Regarding selling off Council properties  Haringey and every other authority in the land had no choice about selling council houses and flats  since this was and is national policy. Council flats bought by their original tenants are now rented out for three or four times the council rent on the private market and are lost to the public housing stock. 

Zena Brabazon

Cllr, St. Ann's Ward

last time I was looking to rent a 1 bedroom flat in the area, the cheapest i could find was bout £600 for a bedsit, not much good for a faimly- and that was about 4-5y ago as well

Billy you may be able to accuse a Labour government of selling Gold cheap, but how on earth can you say that they sold housing off cheap? The Conservative government of Margaret Thatcher bought the working class vote (divide and conquer) by offering them the option of buying their accommodation from the local authority that was renting it to them. That is a fact.

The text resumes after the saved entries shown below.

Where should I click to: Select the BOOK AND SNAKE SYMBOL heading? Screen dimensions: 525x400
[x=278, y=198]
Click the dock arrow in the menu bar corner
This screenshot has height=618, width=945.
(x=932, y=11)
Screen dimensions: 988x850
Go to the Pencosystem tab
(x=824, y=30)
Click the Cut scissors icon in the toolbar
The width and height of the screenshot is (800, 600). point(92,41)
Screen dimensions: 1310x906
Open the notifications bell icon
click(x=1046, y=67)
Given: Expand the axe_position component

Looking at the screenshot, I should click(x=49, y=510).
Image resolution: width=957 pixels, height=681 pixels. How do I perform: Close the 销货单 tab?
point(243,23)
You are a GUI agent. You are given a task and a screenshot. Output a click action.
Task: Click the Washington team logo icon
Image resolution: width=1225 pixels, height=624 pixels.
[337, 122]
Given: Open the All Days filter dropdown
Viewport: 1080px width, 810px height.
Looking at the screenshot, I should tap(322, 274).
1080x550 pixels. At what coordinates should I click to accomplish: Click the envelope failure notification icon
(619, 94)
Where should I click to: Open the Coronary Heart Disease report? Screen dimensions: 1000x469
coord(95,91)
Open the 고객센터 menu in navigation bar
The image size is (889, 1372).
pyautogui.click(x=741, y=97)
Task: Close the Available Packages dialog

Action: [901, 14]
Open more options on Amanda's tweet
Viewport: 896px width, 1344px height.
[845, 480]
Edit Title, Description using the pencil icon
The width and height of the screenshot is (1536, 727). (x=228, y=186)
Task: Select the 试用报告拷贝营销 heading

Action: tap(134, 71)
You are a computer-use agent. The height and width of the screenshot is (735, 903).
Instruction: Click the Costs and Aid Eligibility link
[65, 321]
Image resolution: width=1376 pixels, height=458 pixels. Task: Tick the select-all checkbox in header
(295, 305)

Please explain to me how the council alone are responsible for the scarcity of housing in the borough?

Do you think they have the option of demolishing all the medium density housing within a 5 minute walk of Turnpike Lane station and building high density housing (which is what is effectively being done by dodgy landlords according to the latest census)? Well? Just where are they supposed to magic these extra houses, assuming they can afford to buy them?

The quicker a single universal benefit is brought in that replaces housing, income, disability, tax credits and all the other benefits the better.....

Thankfully in Haringey you and your 2 friends in the Tory party are a minority....

Sorry Little Willy, are you now claiming this move by the Tory/Lib Dem Gov is to make it easier for people who are entitled to claim benefits to do so??

Happy New Year!!

 

 

There is a reason systems like this get complicated, they are fair and end up getting gamed. Of course an unfair/simple system is much harder to game.

I'm willing to bet that if you charted the world's benefits and taxation systems with "fairness/universality" on the Y and "complexity" on the X you'd get a pretty straight line with an up gradient.